Hermits, typically, are rather high-minded about what they do, and though living in isolation, they tend to make some communication to the world, particularly in a sage-like capacity. Knight himself, though, is puzzled by the ‘hermit’ label, preferring to think of himself as normal. He makes no attempt at manifestos or communicating his experience to the world. It is as if he made an impulsive decision and then, increasingly, finds it impossible to go back. Despite his thieving, of which he is ashamed, he has principles – he doesn’t steal expensive or obviously sentimental stuff, and he is a polite house-breaker, re-sealing doors and windows. He is not uninformed about the modern world and is a devourer of books, discerning in his reading unless, Knight says, the alternative is nothing to read. He admires Socrates for his recommendation of hermiticism, but detests that great populariser of back-to-nature principles, Thoreau (above), because, as Knight sees it, Thoreau only pretended to be a hermit, and still went to town on the weekends for dinner parties. This is somewhat ironic, considering Knight’s own lifestyle.

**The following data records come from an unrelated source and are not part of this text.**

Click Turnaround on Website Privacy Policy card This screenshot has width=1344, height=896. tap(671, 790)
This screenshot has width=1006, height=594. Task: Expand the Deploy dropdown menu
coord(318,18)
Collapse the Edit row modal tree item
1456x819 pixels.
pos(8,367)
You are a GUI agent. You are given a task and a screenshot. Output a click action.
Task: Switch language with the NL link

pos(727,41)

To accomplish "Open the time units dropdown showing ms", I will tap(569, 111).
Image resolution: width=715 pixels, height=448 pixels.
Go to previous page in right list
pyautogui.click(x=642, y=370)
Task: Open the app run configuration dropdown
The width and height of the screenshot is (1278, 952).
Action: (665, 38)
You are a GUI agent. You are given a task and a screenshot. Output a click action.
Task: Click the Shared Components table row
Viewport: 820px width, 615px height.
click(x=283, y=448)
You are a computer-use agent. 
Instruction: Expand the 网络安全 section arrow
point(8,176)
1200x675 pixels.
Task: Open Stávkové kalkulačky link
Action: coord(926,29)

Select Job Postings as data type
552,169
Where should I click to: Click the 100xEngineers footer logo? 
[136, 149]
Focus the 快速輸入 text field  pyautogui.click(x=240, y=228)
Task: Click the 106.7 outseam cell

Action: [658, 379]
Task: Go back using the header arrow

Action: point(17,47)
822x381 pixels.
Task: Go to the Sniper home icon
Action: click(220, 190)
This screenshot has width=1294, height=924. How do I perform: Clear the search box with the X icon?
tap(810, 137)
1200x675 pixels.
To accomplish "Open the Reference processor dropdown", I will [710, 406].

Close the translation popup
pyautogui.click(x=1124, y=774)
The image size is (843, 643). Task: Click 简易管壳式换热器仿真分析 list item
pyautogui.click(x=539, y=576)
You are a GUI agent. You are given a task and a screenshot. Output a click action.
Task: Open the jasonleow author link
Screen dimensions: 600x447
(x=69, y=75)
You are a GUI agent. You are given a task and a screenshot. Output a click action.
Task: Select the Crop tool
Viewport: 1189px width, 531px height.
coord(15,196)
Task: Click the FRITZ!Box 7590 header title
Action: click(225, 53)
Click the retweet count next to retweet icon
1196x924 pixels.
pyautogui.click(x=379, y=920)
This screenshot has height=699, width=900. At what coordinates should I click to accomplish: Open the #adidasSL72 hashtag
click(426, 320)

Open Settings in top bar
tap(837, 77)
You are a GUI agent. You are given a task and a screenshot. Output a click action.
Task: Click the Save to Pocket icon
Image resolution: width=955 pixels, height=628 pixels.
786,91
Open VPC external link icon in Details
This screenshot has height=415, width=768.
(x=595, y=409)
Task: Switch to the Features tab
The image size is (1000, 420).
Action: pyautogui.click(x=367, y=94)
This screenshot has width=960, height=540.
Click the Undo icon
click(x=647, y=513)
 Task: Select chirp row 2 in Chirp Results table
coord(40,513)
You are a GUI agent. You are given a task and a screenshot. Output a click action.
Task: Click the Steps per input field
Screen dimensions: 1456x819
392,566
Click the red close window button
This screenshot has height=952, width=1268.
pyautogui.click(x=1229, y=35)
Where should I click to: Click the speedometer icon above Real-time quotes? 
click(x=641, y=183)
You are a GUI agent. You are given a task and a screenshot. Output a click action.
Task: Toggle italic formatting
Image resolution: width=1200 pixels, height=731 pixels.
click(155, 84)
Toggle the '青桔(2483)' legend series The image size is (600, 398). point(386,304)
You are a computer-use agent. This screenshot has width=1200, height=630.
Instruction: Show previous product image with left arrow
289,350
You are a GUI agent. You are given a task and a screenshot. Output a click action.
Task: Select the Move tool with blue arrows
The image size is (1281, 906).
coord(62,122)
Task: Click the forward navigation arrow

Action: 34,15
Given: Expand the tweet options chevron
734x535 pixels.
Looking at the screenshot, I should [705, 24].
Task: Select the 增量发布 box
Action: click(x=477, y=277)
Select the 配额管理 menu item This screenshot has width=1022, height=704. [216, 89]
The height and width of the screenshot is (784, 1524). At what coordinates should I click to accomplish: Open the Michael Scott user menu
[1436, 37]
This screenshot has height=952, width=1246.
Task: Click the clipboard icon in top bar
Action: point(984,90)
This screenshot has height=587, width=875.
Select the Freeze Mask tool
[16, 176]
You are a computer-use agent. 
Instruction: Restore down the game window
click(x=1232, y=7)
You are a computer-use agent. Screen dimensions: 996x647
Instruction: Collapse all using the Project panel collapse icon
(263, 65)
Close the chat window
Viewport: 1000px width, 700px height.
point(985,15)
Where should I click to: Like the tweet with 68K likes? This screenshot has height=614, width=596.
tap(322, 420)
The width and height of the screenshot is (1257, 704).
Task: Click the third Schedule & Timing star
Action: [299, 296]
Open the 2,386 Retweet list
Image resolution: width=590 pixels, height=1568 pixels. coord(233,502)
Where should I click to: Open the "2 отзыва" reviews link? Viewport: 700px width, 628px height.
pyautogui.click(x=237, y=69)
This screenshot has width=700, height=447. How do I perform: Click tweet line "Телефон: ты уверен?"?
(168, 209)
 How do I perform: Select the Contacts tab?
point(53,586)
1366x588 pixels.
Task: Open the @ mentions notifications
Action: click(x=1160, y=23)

Knight describes Finkel as his Boswell, but reading between the lines, Finkel is an annoying journo who is after the major scoop and who is constantly stepping over the line from familiarity to intrusiveness, despite knowing that Knight and his family value privacy. But Finkel is intrigued in, as well as full of admiration for, someone so determined to shun society. Locals are not so forgiving. Some hate Knight for ruining their idyllic peace and quiet. Others see him as a minor inconvenience. The last word should go to the online hermit community (yes, there is such a thing), who, after much deliberation, decide that Knight is not a true hermit, but a thief who gives hermits a bad name.